Question

(a) Verify that $$M_{2 \times 3}(\mathbb{R})$$ is a vector space over $$\mathbb{R}$$. What is its dimension? (b) Is $$M_{m \times n}(\mathbb{R})$$ a vector space over $$\mathbb{R} ?$$ If so, what is its dimension?

Answer

## Question1.a:

**step1 Understanding what a 'Vector Space' Means for Matrices**

In mathematics, a 'vector space' is a collection of objects (which could be numbers, geometric vectors, or in this case, matrices) that can be added together and multiplied by ordinary numbers (called 'scalars', usually real numbers in this context). For something to be considered a vector space, these operations must consistently produce another object within that same collection, and they must follow several basic rules, much like how addition and multiplication work for regular numbers.
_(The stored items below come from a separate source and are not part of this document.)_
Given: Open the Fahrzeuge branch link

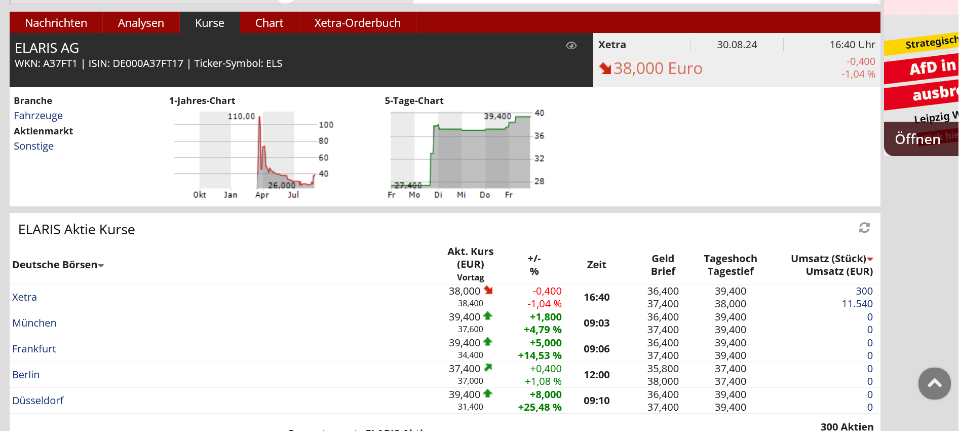Looking at the screenshot, I should pyautogui.click(x=38, y=116).
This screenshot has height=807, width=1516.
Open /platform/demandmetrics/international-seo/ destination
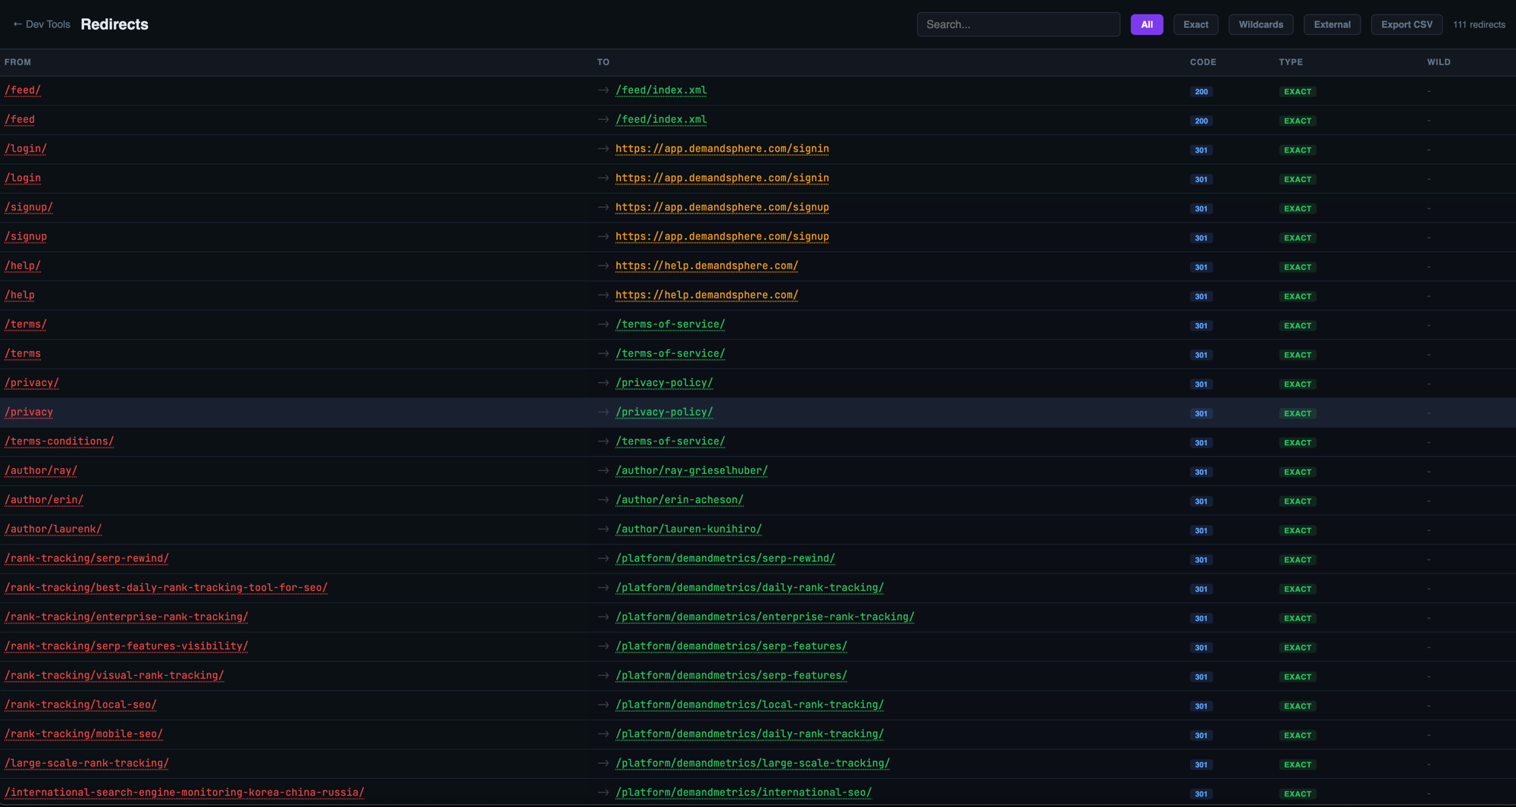[x=743, y=793]
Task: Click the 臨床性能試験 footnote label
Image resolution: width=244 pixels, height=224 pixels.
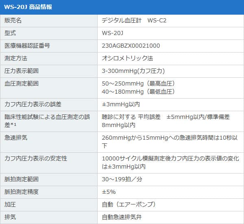Action: point(47,121)
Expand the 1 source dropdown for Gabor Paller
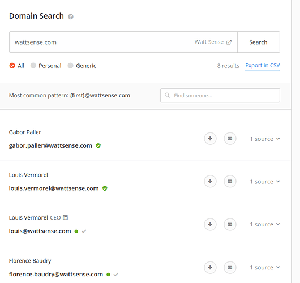 265,139
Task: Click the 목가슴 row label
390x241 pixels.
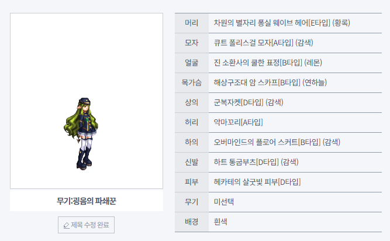Action: (191, 82)
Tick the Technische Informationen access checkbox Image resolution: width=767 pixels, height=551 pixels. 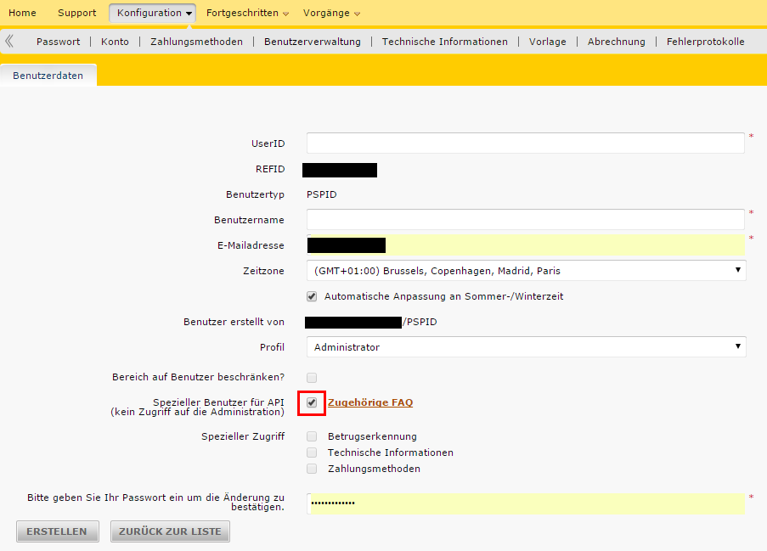point(312,453)
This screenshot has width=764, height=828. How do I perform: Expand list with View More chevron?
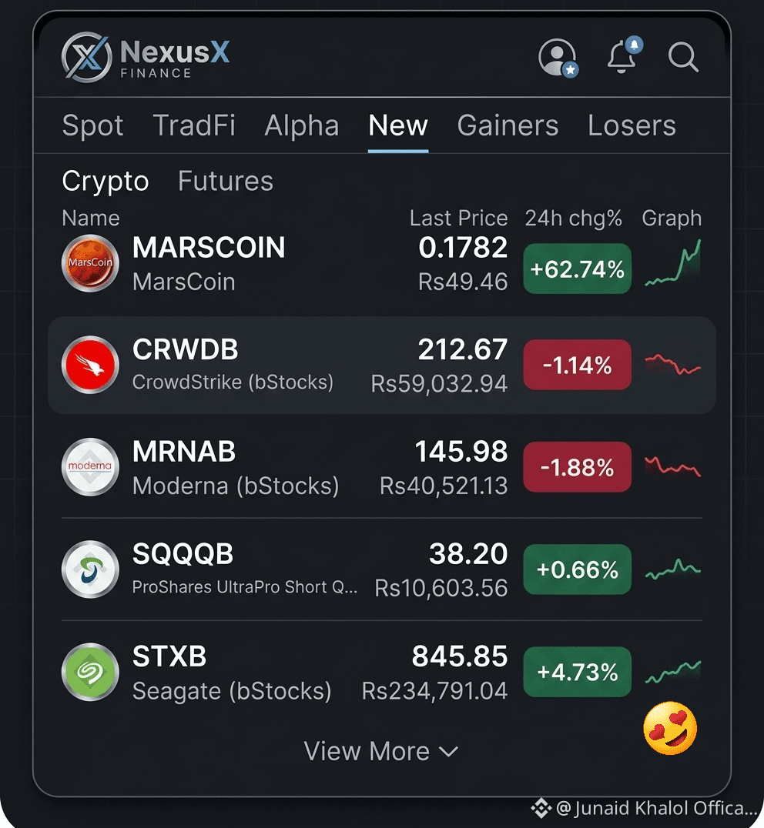point(381,751)
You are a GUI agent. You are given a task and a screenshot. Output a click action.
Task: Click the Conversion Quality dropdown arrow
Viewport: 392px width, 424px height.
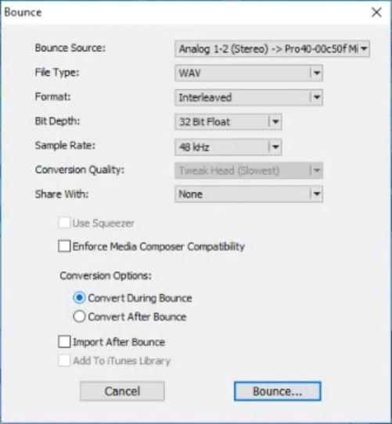(316, 170)
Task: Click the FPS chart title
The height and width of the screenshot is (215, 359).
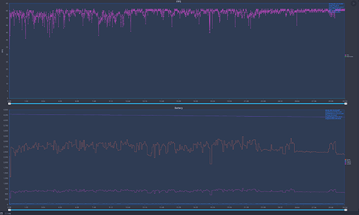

**step2 Explaining why $$M_{2 \times 3}(\mathbb{R})$$ Acts Like a Vector Space**

The notation $$M_{2 \times 3}(\mathbb{R})$$ represents the set of all matrices that have 2 rows and 3 columns, where every entry in the matrix is a real number. Let's see how adding these matrices and multiplying them by real numbers works:

1. **Addition of Matrices:** When we add two $$2 \times 3$$ matrices, we add their corresponding entries. The result will always be another $$2 \times 3$$ matrix with real number entries.

$$ \begin{pmatrix} a & b & c \\ d & e & f \end{pmatrix} + \begin{pmatrix} g & h & i \\ j & k & l \end{pmatrix} = \begin{pmatrix} a+g & b+h & c+i \\ d+j & e+k & f+l \end{pmatrix} $$

2. **Scalar Multiplication of Matrices:** When we multiply a $$2 \times 3$$ matrix by a real number (scalar), we multiply every entry in the matrix by that number. The result will also always be another $$2 \times 3$$ matrix with real number entries.

$$ k \begin{pmatrix} a & b & c \\ d & e & f \end{pmatrix} = \begin{pmatrix} ka & kb & kc \\ kd & ke & kf \end{pmatrix} $$

Because these operations always keep the result as a $$2 \times 3$$ matrix with real entries, and they also satisfy other expected properties (like addition being commutative and associative, and there being a 'zero matrix' of the same size), $$M_{2 \times 3}(\mathbb{R})$$ behaves like a vector space over the real numbers.

**step3 Determining the Dimension of $$M_{2 \times 3}(\mathbb{R})$$**

The 'dimension' of a vector space indicates the number of independent 'building blocks' or components needed to uniquely describe any element within that space. For a matrix, each individual entry can be thought of as an independent component.

A $$2 \times 3$$ matrix has 2 rows and 3 columns. The total number of entries is found by multiplying the number of rows by the number of columns.

$$\text{Number of entries} = \text{Number of rows} \times \text{Number of columns}$$

For $$M_{2 \times 3}(\mathbb{R})$$:

$$\text{Number of entries} = 2 \times 3 = 6$$

Since there are 6 independent entries that can be set, the dimension of $$M_{2 \times 3}(\mathbb{R})$$ is 6.

## Question1.b:

**step1 Generalizing to $$M_{m \times n}(\mathbb{R})$$**

The understanding we developed for $$M_{2 \times 3}(\mathbb{R})$$ can be applied generally to $$M_{m \times n}(\mathbb{R})$$. This represents the set of all matrices with 'm' rows and 'n' columns, where all entries are real numbers.

1. **Addition:** If you add two $$m \times n$$ matrices, you will always get another $$m \times n$$ matrix.
2. **Scalar Multiplication:** If you multiply an $$m \times n$$ matrix by a real number, you will always get another $$m \times n$$ matrix.

All the other necessary rules for vector spaces also hold true for matrices of any size ($$m \times n$$). Therefore, $$M_{m \times n}(\mathbb{R})$$ is indeed a vector space over $$\mathbb{R}$$.

**step2 Determining the Dimension of $$M_{m \times n}(\mathbb{R})$$**

Just as with the $$2 \times 3$$ matrices, the dimension of $$M_{m \times n}(\mathbb{R})$$ is determined by the total number of independent entries in an $$m \times n$$ matrix.

$$\text{Dimension} = \text{Number of rows} \times \text{Number of columns}$$

For $$M_{m \times n}(\mathbb{R})$$:

$$\text{Dimension} = m \times n$$

Thus, the dimension of $$M_{m \times n}(\mathbb{R})$$ is $$m \times n$$.